[Text and element pointing records]
*****

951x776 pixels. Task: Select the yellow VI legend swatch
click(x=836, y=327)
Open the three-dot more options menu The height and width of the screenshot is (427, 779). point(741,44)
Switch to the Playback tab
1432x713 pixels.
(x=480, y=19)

*****

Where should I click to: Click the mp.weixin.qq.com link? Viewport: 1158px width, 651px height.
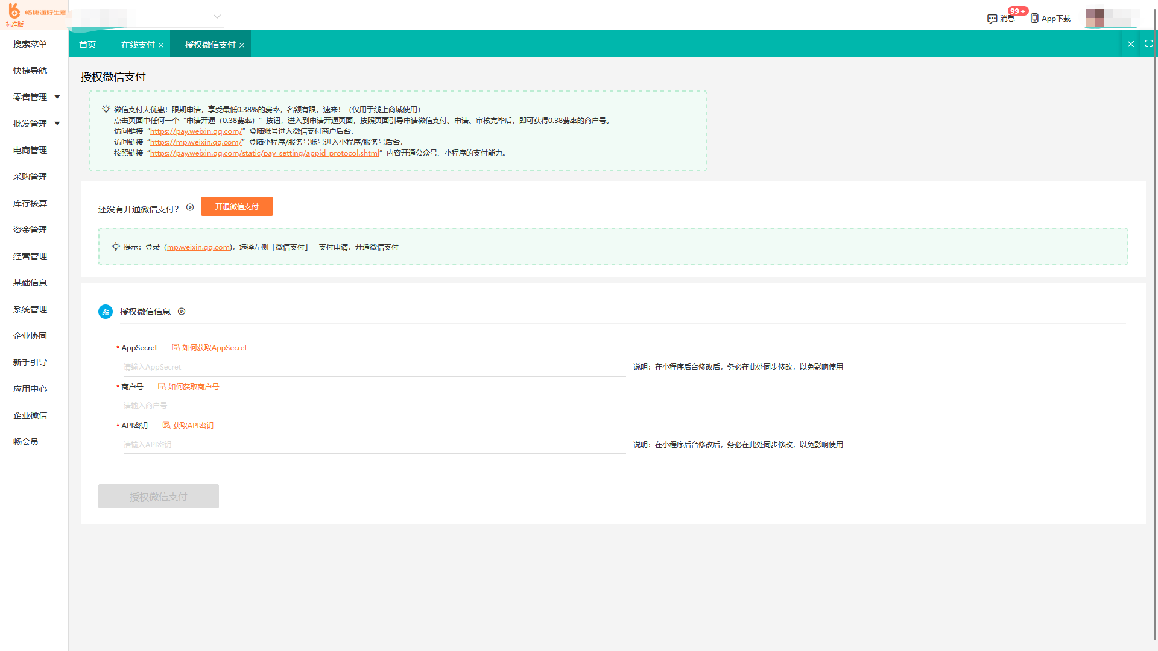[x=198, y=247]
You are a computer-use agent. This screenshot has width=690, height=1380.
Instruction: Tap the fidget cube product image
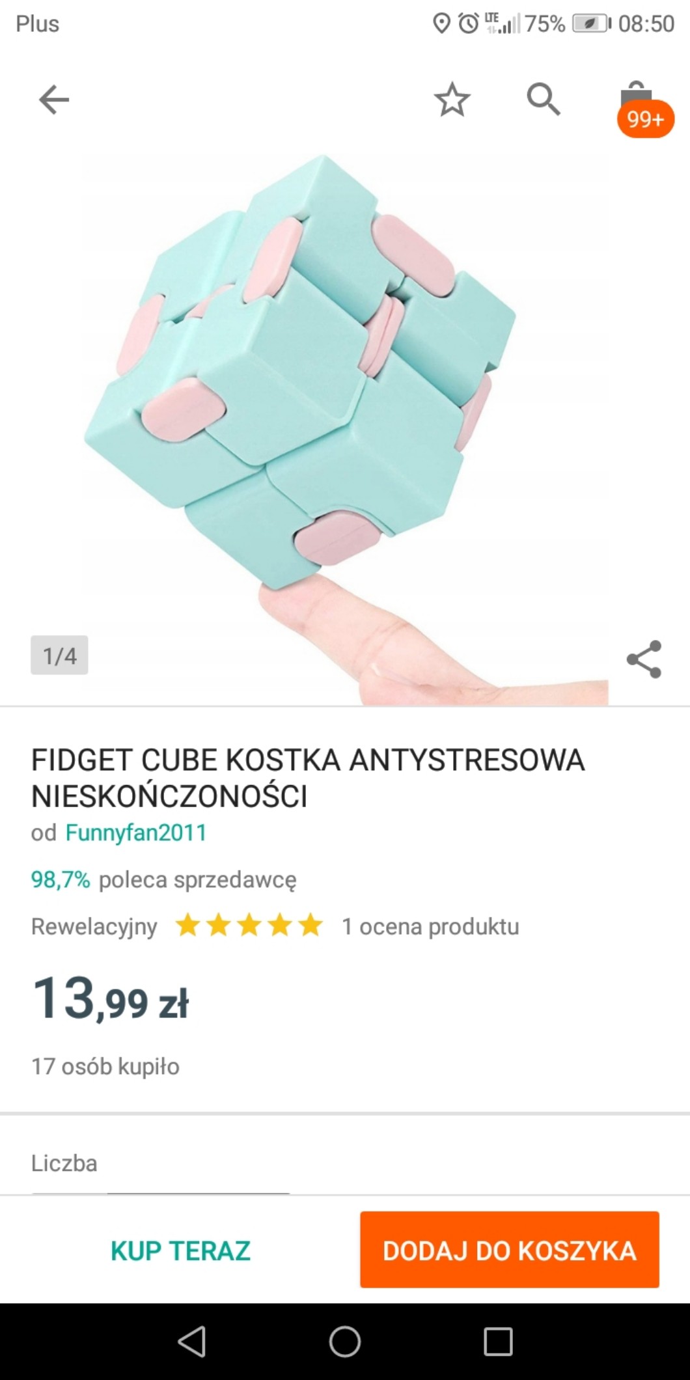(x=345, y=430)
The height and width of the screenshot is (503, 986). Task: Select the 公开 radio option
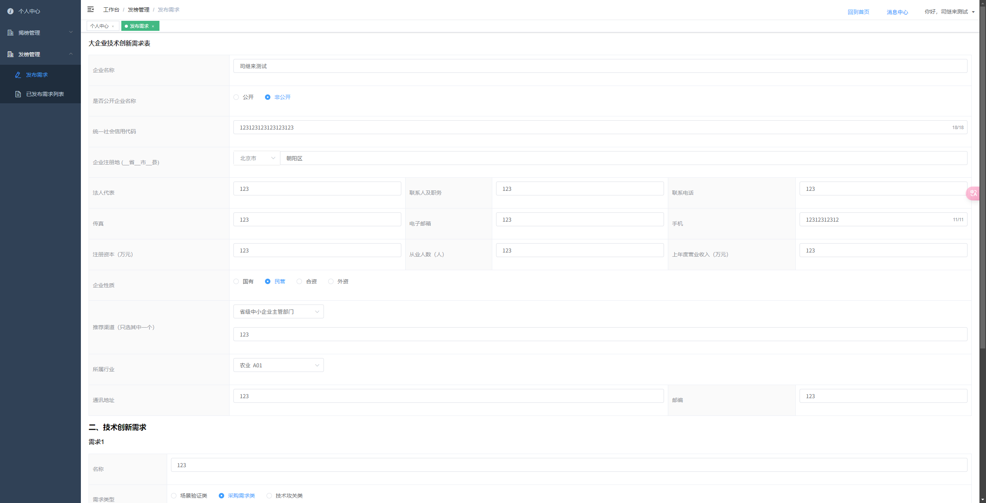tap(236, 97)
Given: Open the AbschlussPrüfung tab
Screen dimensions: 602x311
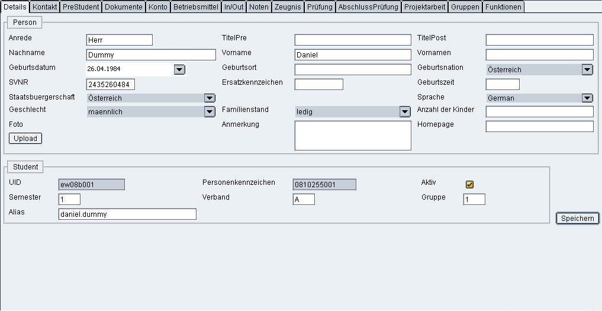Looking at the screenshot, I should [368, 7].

*****

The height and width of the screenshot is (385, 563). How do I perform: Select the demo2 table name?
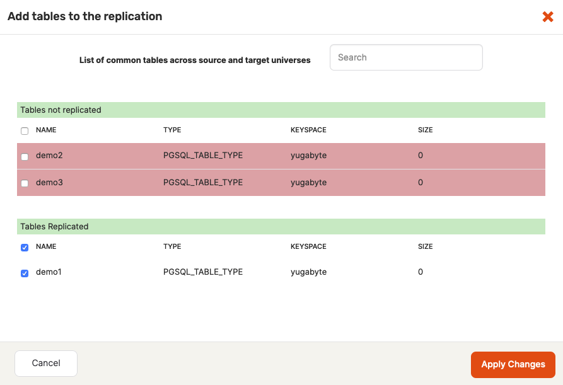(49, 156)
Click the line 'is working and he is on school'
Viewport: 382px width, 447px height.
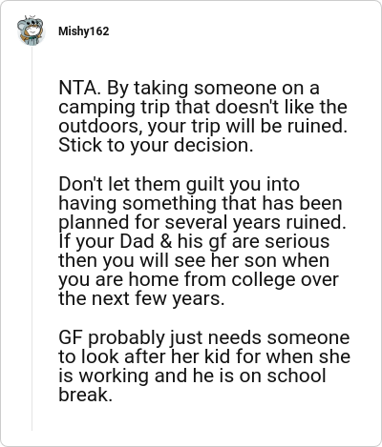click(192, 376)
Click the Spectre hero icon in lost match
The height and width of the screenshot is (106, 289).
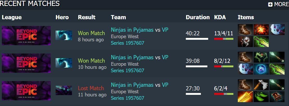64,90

*****

## Aim:
Reproduce the lines from the one containing "Given: Open the AbschlussPrüfung tab" through the one containing "Looking at the screenshot, I should [368, 7]." verbatim, leaving out the pictures.

## Output for this task:
Given: Open the AbschlussPrüfung tab
Screen dimensions: 602x311
Looking at the screenshot, I should [368, 7].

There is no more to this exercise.